Password managers promise not only to make life easy, but also to keep your login information safe from prying eyes. Yet one team of researchers has discovered that someone with bad intentions can take advantage of mobile password managers to gain unauthorized access to their accounts.
Simone Aonzo, Alessio Merlo, and Giulio Tavella from the University of Genoa and Yanick Fratantonio from EURECOM found that certain Android password managers can be tricked into entering valid login credentials into phishing apps. The trick even works with Google’s try-before-you-buy Instant Apps, which allows users to take apps for a spin without actually installing their contents on the device.
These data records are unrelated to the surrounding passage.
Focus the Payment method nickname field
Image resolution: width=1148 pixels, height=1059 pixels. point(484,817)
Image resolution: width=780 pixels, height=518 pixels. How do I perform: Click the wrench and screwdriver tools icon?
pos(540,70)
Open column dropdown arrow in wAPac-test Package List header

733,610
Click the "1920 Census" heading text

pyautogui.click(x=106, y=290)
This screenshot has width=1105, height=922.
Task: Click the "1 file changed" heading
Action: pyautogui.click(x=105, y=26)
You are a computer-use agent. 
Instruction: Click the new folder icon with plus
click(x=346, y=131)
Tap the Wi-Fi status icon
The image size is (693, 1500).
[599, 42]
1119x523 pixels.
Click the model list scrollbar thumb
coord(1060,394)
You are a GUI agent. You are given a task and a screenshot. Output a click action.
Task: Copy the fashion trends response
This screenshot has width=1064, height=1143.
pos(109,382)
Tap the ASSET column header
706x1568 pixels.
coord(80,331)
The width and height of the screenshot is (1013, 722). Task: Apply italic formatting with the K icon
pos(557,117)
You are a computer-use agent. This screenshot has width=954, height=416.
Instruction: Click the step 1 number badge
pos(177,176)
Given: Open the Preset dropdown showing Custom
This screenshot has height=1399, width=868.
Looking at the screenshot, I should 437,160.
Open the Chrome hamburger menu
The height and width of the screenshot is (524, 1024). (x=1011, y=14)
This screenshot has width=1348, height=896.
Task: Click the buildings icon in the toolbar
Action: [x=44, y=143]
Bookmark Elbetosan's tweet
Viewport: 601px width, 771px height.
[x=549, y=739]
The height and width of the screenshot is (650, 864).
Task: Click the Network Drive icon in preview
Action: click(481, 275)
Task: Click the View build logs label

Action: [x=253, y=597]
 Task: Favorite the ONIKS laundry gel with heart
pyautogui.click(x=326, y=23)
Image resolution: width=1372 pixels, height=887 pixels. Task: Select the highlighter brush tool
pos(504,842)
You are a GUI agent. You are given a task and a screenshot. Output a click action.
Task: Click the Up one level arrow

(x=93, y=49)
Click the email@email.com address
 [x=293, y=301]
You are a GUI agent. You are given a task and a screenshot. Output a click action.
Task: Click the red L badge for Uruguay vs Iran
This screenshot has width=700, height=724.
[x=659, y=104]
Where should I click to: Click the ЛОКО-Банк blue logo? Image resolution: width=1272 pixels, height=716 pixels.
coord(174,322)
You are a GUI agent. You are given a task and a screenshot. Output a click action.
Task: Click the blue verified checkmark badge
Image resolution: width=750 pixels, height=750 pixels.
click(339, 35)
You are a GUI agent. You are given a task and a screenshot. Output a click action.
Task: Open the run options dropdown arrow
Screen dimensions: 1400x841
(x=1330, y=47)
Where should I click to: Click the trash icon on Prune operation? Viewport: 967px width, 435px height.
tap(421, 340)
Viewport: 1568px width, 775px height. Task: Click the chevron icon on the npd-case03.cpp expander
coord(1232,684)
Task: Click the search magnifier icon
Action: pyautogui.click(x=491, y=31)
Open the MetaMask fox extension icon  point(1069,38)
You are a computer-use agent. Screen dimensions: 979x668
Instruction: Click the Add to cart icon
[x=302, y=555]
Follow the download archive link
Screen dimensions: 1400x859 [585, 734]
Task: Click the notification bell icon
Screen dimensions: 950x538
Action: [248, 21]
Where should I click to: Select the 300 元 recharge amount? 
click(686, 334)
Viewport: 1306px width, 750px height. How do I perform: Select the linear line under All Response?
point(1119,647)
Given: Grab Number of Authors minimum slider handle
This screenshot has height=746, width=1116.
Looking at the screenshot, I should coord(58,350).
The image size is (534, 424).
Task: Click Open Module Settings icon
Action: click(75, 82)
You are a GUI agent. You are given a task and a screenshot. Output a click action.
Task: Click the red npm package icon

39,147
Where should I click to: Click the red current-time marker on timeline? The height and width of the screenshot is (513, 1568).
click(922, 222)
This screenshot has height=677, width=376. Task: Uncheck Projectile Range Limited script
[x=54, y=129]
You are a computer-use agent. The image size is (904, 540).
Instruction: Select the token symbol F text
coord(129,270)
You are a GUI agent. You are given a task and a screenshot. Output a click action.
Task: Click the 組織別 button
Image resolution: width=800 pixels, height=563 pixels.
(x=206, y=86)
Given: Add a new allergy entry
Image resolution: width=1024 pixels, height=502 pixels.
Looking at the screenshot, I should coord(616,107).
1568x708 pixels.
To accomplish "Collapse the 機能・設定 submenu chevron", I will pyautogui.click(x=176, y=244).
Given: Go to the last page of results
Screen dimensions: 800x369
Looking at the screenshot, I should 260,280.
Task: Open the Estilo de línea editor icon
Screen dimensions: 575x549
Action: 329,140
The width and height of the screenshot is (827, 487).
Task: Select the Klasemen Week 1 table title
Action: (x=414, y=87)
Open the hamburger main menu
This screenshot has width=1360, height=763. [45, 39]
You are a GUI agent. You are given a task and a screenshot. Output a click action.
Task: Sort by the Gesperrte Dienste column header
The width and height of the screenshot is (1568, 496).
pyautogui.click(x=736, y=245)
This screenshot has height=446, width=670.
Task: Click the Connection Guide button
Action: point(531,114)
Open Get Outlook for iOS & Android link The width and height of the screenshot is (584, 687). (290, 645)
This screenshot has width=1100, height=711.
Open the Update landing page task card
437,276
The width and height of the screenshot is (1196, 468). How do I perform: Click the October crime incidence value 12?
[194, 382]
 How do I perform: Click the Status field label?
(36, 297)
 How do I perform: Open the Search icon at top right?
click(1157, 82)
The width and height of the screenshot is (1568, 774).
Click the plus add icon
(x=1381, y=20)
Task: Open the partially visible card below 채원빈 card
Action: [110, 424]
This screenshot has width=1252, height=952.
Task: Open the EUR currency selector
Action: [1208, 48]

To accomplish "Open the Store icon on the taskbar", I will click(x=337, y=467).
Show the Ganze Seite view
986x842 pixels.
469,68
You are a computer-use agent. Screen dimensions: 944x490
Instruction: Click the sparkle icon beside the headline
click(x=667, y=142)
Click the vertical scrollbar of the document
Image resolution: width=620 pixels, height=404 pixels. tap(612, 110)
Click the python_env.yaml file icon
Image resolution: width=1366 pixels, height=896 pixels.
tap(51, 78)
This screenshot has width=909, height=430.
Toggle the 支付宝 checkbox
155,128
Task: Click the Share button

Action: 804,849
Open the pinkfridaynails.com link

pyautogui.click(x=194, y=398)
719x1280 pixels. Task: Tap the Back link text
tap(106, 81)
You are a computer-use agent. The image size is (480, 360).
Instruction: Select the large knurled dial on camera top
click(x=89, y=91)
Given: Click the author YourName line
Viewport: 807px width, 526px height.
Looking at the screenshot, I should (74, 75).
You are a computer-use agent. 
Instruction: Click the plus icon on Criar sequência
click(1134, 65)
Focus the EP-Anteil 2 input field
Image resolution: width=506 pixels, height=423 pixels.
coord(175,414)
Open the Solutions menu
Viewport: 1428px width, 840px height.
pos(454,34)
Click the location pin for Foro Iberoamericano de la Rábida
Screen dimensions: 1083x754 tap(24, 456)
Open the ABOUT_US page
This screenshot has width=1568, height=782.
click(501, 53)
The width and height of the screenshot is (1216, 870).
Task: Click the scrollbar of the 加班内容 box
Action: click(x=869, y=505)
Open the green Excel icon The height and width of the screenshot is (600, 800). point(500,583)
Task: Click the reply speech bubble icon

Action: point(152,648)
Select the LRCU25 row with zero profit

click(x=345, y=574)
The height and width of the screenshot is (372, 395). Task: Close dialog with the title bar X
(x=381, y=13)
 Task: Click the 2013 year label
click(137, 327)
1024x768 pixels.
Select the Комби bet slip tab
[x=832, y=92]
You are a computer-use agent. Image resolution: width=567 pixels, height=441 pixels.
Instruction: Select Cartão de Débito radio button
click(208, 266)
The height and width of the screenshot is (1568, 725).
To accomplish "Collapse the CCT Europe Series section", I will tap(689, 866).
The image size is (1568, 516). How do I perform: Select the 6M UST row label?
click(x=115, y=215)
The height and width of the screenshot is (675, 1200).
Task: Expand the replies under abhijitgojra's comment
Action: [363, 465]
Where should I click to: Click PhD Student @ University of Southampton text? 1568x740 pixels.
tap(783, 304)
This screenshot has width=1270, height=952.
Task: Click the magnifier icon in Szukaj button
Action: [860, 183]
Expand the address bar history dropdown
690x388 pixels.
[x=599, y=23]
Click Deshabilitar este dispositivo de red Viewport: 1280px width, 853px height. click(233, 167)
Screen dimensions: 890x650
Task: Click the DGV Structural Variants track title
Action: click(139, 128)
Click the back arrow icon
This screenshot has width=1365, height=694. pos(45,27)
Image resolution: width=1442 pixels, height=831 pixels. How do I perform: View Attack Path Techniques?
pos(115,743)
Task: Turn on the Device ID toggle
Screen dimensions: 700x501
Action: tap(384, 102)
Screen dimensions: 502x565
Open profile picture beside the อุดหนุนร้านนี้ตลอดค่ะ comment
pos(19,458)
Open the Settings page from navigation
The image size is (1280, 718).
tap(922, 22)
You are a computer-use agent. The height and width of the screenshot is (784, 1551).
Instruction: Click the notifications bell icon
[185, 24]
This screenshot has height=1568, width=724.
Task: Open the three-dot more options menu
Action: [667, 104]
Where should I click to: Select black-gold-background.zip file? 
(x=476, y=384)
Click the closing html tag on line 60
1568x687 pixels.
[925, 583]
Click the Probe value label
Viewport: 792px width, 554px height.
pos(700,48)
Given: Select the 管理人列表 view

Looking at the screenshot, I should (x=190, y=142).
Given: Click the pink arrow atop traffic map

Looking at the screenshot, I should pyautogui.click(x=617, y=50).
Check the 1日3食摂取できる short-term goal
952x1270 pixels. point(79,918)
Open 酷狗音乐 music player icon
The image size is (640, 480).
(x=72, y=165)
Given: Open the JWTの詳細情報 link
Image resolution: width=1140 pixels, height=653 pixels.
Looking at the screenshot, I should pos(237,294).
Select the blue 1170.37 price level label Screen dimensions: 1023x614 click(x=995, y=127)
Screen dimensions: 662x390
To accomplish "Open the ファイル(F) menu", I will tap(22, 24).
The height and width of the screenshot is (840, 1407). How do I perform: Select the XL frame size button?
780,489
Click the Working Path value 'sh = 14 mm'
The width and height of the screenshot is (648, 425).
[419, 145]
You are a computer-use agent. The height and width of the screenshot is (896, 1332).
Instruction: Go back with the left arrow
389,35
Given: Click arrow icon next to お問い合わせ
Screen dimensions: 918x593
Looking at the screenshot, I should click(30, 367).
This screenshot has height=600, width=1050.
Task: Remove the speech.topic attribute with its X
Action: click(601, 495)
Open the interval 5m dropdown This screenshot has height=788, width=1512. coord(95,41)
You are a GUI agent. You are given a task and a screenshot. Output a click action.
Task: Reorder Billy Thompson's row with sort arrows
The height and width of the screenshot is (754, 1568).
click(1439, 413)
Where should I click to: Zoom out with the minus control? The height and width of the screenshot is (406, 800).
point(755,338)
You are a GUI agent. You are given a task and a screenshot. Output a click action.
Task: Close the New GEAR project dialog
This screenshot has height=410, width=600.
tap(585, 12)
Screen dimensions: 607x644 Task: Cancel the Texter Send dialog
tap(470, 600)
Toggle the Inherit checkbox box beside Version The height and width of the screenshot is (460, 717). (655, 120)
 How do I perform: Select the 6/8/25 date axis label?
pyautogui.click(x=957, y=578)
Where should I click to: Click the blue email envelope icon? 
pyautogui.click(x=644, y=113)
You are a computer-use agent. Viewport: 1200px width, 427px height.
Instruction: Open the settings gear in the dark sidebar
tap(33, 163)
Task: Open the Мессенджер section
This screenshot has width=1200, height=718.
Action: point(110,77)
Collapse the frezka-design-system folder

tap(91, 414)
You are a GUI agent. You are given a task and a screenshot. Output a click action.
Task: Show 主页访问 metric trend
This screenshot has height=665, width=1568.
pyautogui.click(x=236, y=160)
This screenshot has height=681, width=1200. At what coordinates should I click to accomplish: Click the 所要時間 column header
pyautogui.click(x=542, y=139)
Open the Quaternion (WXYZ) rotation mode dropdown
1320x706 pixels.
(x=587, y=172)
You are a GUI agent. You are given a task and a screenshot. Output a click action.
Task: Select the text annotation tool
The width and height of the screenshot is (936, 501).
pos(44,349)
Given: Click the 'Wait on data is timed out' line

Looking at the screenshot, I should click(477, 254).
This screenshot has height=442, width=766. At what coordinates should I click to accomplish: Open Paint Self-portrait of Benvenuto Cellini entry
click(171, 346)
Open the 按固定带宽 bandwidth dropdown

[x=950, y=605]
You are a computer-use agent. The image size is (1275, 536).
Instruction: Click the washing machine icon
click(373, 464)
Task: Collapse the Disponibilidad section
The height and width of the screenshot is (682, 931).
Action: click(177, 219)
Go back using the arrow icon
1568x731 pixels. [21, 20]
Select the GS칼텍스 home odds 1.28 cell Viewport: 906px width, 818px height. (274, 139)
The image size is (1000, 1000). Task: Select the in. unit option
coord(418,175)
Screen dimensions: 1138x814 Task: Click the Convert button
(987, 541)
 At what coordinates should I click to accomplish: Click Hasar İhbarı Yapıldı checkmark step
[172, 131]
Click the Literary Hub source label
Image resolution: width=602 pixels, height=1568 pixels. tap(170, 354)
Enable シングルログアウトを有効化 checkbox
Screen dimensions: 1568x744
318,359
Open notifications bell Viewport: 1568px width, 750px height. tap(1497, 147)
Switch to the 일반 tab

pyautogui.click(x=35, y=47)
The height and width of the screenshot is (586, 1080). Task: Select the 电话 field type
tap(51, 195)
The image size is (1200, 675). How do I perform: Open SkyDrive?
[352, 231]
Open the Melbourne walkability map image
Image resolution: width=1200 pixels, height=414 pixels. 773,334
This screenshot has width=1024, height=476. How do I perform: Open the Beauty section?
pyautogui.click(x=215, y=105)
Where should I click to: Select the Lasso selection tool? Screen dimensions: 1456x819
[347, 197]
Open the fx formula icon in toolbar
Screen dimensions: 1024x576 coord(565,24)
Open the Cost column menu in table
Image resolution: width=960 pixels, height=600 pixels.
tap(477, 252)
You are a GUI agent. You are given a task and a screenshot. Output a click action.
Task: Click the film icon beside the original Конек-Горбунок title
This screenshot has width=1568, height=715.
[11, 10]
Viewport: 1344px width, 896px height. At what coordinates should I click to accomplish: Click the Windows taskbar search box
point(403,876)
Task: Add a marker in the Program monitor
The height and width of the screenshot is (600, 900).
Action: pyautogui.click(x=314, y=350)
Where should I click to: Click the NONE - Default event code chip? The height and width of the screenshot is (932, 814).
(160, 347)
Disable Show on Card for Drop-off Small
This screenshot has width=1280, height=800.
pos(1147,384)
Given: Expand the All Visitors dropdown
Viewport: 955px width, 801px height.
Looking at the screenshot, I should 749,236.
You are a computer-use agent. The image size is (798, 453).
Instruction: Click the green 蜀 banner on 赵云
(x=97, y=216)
The trio put to the test a number of popular password managers, including 1Password, Dashlane, Keeper, LastPass, and Google Smart Lock. All but the last were found vulnerable to their proof-of-concept which they explain as follows:
“To exploit the first mapping strategy, the attacker can create an app with a package name beginning with the reverse of the target domain name. For example, we created an app with package name com.facebook.evil and we were able to upload it to the Play Store without problems: when the user opens this app, LastPass automatically suggests credentials related to facebook.com.”
Unlike web password managers, which check the website domain name and other aspects to determine whether to auto-fill credentials, Android password managers only look at the app’s package name to authorize.
Fixing the problem would require quite an effort on behalf of website owners and application developers alike, the researchers said. The former group would have to create new APIs for the developers to interrogate in the authorization process. A quick solution would be to mimic Google Smart Lock’s functionality:
“Google Smart Lock has addressed these problems by not relying on a fully automatic technique (developers need to manually fill a Google form) and by supporting app-to-web sync only when a secure mapping exists. We argue that the rest of password managers should follow a similar approach and warn the user about potential problems when a secure app-to-web association cannot be established,” the researchers said.